▶ **WHAT THE TASK ASKS**: Rename "Firefox" to "Chrome" in the data, reproducing only the lines between the one holding "Given: Select the Read Info radio option" and the one holding "point(179,57)", inclusive, with everything else unchanged.

▶ **RECORDS FOR THE TASK**:
● ● ●

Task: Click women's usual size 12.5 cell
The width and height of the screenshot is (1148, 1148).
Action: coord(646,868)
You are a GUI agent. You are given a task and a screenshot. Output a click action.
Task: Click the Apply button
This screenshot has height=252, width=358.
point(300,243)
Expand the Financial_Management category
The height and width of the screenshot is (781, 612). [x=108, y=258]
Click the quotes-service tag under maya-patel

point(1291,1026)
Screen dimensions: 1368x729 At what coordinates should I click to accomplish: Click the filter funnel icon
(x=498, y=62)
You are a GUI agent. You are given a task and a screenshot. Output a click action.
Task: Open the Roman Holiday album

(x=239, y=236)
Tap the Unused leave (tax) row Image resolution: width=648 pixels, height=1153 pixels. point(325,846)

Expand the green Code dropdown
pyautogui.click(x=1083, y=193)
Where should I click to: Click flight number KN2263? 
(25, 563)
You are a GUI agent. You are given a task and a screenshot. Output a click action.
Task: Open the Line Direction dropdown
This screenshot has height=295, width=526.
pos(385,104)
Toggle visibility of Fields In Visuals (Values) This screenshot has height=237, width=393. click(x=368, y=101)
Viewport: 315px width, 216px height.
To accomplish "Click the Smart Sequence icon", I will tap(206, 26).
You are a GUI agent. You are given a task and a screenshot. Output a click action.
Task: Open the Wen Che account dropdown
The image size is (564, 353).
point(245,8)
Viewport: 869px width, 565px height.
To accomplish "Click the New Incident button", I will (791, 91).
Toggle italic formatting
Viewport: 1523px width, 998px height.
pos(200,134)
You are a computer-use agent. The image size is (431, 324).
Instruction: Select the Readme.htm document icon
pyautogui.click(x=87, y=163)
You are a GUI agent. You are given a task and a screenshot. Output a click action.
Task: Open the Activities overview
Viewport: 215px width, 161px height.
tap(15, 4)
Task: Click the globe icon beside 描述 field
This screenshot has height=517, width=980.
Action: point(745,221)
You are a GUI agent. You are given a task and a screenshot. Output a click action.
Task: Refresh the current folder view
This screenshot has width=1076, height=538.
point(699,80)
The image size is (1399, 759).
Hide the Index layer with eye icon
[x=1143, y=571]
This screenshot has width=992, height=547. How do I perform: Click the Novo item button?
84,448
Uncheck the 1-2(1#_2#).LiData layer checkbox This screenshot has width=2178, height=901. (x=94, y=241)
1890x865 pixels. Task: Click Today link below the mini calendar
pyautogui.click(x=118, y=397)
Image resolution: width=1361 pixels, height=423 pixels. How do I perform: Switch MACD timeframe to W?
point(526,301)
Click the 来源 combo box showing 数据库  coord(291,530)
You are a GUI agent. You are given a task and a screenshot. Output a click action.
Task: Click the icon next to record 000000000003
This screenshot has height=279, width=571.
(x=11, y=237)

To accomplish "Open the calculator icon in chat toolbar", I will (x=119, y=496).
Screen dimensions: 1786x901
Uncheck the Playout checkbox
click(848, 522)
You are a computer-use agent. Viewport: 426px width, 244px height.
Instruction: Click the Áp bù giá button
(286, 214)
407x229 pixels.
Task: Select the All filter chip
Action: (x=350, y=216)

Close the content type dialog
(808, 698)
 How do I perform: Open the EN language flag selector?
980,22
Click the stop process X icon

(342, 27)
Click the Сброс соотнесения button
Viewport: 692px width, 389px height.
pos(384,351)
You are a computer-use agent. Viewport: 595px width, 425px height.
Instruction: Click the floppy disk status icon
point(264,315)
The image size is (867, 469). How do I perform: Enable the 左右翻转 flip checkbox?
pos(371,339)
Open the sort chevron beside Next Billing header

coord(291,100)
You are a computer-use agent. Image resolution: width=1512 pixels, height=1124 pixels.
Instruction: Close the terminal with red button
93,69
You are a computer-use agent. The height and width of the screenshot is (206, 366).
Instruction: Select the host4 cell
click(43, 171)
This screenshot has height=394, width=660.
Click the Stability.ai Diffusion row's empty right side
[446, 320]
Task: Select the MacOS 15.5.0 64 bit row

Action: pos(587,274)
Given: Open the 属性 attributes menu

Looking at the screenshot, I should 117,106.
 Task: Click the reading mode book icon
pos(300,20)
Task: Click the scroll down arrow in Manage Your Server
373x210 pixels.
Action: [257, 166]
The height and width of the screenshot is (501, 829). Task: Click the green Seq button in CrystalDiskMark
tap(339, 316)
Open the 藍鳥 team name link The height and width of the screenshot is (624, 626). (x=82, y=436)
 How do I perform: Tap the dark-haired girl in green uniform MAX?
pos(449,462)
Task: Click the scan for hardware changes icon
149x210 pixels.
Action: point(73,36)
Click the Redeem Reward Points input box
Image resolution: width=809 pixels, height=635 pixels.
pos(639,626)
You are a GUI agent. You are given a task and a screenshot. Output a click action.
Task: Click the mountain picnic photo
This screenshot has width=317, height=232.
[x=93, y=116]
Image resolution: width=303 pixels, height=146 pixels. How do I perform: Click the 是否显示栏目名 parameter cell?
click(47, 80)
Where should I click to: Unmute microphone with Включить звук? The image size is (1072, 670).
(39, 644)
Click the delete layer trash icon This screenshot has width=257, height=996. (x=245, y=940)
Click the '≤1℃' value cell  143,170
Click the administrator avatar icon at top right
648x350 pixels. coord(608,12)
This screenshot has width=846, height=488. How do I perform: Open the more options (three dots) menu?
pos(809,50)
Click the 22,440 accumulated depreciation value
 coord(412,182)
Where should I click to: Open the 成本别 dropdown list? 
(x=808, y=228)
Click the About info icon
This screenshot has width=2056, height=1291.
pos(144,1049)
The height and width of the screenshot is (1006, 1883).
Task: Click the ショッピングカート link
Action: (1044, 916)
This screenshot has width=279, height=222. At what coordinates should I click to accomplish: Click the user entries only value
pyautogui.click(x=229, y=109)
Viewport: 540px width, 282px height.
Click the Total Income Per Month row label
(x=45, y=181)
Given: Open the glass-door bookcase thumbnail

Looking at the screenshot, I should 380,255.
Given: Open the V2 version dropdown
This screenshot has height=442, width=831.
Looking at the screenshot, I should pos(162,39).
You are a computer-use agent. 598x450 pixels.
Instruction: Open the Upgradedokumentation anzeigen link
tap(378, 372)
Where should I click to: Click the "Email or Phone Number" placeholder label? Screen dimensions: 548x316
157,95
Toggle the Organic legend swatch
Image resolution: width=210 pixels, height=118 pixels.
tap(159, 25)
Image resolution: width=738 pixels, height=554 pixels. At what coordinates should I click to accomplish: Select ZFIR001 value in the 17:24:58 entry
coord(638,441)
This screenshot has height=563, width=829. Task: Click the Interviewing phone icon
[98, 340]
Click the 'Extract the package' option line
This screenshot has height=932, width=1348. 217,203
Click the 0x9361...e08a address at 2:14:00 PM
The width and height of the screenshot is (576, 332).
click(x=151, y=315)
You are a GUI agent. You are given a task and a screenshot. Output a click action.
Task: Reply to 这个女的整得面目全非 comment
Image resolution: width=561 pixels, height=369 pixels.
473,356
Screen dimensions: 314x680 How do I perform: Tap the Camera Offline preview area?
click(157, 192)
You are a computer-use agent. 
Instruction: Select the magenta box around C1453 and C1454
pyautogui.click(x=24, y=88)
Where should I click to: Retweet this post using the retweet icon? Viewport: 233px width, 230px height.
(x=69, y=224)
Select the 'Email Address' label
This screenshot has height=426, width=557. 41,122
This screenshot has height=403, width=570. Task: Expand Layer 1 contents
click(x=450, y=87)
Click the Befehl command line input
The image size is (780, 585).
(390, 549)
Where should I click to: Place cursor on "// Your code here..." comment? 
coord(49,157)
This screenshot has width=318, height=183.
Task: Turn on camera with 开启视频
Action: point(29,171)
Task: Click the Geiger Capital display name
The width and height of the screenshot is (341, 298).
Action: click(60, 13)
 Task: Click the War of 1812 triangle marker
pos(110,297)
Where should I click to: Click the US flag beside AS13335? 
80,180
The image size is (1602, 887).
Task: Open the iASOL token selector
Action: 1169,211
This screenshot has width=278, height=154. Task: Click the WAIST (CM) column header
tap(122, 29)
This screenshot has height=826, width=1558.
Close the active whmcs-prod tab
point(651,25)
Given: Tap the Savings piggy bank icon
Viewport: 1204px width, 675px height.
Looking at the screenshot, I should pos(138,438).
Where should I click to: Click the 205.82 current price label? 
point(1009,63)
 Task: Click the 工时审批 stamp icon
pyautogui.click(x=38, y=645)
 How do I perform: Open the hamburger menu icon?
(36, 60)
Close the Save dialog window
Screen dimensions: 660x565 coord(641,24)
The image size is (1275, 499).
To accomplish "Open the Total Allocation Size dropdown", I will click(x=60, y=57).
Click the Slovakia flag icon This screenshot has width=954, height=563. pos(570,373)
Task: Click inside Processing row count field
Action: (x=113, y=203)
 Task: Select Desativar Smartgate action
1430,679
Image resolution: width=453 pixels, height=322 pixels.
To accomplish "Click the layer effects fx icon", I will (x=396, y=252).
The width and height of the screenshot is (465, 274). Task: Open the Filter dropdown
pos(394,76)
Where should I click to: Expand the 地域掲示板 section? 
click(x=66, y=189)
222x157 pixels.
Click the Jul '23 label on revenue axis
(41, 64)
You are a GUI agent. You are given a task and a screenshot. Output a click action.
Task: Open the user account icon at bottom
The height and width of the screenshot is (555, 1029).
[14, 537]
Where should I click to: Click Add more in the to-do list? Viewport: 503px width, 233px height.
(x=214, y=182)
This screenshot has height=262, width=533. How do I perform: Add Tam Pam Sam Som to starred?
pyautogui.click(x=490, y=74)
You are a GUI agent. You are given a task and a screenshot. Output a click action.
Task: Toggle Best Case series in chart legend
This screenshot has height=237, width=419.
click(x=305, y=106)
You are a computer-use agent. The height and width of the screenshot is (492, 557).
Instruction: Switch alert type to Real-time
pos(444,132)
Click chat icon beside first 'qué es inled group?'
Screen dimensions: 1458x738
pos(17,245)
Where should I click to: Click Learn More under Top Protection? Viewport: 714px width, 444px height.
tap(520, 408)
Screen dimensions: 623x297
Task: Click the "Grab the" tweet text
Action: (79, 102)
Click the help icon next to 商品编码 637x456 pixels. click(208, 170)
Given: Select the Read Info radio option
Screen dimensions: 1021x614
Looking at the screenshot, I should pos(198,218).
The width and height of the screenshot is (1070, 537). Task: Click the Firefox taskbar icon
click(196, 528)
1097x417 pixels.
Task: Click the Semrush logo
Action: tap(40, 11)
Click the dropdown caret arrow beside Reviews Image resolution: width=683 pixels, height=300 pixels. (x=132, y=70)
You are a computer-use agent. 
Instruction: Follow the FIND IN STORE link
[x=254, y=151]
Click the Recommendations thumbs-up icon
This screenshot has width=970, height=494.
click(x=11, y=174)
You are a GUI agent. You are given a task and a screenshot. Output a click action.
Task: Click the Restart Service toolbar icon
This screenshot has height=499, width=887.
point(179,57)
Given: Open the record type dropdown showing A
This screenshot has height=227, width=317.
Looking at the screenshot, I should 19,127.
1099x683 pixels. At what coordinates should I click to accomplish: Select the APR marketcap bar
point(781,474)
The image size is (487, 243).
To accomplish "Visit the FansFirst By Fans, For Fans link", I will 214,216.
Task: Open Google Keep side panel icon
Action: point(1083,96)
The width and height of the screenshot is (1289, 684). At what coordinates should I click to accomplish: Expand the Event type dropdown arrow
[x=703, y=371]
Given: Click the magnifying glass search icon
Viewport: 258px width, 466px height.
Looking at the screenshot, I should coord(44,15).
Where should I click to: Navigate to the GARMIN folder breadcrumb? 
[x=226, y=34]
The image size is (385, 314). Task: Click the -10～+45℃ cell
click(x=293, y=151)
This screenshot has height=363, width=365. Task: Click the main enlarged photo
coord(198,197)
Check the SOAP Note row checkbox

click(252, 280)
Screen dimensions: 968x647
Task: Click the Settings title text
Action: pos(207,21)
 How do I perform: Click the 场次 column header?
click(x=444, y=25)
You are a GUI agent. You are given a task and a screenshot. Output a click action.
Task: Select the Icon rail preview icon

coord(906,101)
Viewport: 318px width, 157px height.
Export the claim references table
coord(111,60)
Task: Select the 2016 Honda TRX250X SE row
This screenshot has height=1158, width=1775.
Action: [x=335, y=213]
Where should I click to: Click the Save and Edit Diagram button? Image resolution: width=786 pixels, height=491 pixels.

● ● ●

▶ **EXPECTED ANSWER**:
Given: Select the Read Info radio option
Screen dimensions: 1021x614
Looking at the screenshot, I should pos(198,218).
The width and height of the screenshot is (1070, 537). Task: Click the Chrome taskbar icon
click(196, 528)
1097x417 pixels.
Task: Click the Semrush logo
Action: tap(40, 11)
Click the dropdown caret arrow beside Reviews Image resolution: width=683 pixels, height=300 pixels. (x=132, y=70)
You are a computer-use agent. 
Instruction: Follow the FIND IN STORE link
[x=254, y=151]
Click the Recommendations thumbs-up icon
This screenshot has width=970, height=494.
click(x=11, y=174)
You are a GUI agent. You are given a task and a screenshot. Output a click action.
Task: Click the Restart Service toolbar icon
This screenshot has height=499, width=887.
point(179,57)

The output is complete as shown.